While the measurement of improvement appears to provide a better method of 
measuring achievement, there are some other problems beyond the reliability of 
the test scores. For example, in some cases, knowing the students' status in 
relation to the rest of the class can be of greater value than knowing how much 
he/she has learned from the course. That is, how did the student learn in 
relation to the other students? Faster? Slower? About average?
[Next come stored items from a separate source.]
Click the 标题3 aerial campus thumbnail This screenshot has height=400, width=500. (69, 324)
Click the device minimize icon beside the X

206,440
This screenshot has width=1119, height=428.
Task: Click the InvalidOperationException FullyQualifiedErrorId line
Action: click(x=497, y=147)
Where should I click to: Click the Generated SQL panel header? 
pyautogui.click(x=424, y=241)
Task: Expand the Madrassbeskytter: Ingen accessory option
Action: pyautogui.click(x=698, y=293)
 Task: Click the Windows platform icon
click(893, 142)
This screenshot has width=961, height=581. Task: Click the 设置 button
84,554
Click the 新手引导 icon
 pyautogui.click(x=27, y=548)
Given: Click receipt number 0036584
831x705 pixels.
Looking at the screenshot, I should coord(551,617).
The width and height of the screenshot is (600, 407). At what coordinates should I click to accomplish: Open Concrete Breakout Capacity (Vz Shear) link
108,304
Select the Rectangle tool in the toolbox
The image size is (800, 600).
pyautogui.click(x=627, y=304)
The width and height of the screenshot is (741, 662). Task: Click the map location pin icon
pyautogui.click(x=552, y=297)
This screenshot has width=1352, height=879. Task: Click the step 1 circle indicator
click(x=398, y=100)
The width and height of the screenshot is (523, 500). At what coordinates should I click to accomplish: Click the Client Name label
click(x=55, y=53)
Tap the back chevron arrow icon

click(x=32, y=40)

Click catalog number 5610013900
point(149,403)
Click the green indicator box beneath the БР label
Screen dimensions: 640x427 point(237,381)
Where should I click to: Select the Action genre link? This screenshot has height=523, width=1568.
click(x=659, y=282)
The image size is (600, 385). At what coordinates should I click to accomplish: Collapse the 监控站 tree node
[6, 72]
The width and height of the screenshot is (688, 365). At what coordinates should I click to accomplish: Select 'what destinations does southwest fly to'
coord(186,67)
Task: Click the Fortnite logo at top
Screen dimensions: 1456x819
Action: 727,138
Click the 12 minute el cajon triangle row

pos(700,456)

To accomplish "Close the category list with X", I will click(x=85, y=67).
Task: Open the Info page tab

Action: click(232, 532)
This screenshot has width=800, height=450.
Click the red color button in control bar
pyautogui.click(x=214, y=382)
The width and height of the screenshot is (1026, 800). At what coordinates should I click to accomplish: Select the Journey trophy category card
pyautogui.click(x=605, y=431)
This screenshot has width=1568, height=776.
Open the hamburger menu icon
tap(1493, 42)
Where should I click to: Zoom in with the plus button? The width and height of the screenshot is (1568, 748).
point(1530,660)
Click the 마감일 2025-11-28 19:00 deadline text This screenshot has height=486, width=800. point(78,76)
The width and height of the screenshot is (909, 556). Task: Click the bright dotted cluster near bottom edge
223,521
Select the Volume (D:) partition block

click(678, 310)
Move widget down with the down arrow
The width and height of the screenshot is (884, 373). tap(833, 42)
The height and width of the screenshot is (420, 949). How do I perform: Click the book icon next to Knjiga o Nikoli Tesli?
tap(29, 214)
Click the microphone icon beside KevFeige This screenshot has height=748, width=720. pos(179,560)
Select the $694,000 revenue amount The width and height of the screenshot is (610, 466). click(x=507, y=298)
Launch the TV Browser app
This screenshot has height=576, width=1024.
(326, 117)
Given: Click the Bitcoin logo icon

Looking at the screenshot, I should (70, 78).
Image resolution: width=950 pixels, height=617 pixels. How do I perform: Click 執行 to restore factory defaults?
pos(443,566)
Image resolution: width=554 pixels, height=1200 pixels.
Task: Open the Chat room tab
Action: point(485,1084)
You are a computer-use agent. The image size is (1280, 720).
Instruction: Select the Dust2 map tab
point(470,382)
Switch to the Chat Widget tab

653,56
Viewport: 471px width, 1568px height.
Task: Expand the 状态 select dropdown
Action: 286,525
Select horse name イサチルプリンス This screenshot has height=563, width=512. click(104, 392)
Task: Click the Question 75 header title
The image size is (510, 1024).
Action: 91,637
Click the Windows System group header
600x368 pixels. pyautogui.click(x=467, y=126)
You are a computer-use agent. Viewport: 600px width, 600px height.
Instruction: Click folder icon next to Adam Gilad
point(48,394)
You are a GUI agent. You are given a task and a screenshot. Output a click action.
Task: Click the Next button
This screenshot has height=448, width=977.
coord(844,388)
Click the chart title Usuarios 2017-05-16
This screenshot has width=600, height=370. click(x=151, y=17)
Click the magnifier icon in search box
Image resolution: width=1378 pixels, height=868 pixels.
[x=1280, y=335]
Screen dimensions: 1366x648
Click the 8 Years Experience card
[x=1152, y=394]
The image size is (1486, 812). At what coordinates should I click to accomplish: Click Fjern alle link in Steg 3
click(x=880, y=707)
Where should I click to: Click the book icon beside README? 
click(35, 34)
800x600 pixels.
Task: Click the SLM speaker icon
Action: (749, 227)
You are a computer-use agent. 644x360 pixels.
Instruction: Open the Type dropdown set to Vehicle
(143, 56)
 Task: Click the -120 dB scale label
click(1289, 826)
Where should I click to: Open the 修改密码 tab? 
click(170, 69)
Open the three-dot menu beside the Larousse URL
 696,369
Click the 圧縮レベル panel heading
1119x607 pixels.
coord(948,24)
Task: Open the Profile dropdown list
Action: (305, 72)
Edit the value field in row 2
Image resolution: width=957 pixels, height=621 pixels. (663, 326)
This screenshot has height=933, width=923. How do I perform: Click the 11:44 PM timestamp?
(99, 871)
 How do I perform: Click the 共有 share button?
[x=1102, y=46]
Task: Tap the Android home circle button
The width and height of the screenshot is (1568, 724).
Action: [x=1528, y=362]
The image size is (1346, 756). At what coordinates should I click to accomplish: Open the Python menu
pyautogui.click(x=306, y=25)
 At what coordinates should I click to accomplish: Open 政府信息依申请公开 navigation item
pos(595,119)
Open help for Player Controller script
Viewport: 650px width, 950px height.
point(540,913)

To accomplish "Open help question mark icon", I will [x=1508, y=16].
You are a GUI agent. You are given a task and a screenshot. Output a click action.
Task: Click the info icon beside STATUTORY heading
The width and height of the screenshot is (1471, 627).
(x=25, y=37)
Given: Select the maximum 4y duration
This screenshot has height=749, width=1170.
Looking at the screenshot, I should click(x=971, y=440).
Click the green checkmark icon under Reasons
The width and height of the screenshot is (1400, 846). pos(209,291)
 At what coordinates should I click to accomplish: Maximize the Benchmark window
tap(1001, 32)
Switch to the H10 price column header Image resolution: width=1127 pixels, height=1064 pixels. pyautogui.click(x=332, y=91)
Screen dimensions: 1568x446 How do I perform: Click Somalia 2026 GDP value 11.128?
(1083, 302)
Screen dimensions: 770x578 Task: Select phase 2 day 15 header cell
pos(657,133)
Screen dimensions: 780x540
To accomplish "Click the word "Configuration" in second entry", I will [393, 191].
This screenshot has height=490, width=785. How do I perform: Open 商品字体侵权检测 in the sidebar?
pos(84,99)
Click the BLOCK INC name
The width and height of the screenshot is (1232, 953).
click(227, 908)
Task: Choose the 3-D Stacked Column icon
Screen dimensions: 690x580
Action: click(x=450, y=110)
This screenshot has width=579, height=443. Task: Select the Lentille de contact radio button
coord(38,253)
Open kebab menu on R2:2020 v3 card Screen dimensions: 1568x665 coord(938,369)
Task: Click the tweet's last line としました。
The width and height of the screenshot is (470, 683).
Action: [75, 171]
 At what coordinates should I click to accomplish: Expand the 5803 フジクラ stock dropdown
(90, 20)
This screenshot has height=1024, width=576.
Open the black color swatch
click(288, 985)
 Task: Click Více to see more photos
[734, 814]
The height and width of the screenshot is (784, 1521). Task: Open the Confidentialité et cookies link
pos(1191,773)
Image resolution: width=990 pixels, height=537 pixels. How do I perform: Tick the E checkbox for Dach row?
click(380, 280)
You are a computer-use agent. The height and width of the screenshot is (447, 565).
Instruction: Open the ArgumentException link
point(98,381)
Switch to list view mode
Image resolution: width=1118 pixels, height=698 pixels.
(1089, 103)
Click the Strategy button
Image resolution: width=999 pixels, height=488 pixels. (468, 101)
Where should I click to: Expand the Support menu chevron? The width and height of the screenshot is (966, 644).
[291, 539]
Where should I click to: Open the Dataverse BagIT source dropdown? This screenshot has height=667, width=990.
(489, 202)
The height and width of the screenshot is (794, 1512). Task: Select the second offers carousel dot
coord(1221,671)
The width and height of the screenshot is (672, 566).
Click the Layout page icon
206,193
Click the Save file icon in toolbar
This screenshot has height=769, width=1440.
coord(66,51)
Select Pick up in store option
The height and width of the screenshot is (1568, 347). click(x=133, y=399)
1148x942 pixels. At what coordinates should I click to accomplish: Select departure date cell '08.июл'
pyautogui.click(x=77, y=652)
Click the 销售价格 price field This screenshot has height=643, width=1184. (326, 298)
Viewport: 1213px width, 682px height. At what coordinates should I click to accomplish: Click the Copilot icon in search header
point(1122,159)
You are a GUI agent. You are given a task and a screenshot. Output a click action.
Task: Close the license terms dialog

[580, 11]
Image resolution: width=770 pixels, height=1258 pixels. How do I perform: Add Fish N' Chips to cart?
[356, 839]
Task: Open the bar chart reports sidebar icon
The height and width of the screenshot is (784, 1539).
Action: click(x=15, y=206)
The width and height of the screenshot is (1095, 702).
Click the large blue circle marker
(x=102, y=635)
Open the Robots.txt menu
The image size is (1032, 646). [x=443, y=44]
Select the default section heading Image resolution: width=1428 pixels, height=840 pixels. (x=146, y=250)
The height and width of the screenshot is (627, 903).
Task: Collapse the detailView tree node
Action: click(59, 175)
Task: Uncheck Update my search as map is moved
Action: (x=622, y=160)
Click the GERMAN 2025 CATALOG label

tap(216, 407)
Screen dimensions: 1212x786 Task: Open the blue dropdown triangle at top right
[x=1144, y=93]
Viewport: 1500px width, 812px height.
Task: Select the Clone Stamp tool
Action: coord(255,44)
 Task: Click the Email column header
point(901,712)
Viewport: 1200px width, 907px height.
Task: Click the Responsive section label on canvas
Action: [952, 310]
Further, you 
will always have the situation where the students who received a low grade on 
she pre-test having the greatest probability of showing huge gains in 
achievement than the students who had relatively high scores on the pre-test. 
As students, contrary to the veiws of many of their instructors, do not live in 
a vacuum, they very soon realize that under this system of improvement, the 
idea is to start out with a very low score, so the gains will be large when 
measured over the length of the course. 

In spite of the disadvantages of grading on the basis of improvement, one 
real advantage of this grading system is that it gives all of the students a 
better opportunity to earn good grades. In the comparison approach to grading, 
the generalization is that students attaining high grades in one course tend to 
get high marks in other courses as well. The converse also holds true, in that 
students receiving low grades in one course tend to get low grades in the other 
courses. This in turn leads to feelings of discouragement and reduced 
motivation, which in turn, produces still poorer performance. 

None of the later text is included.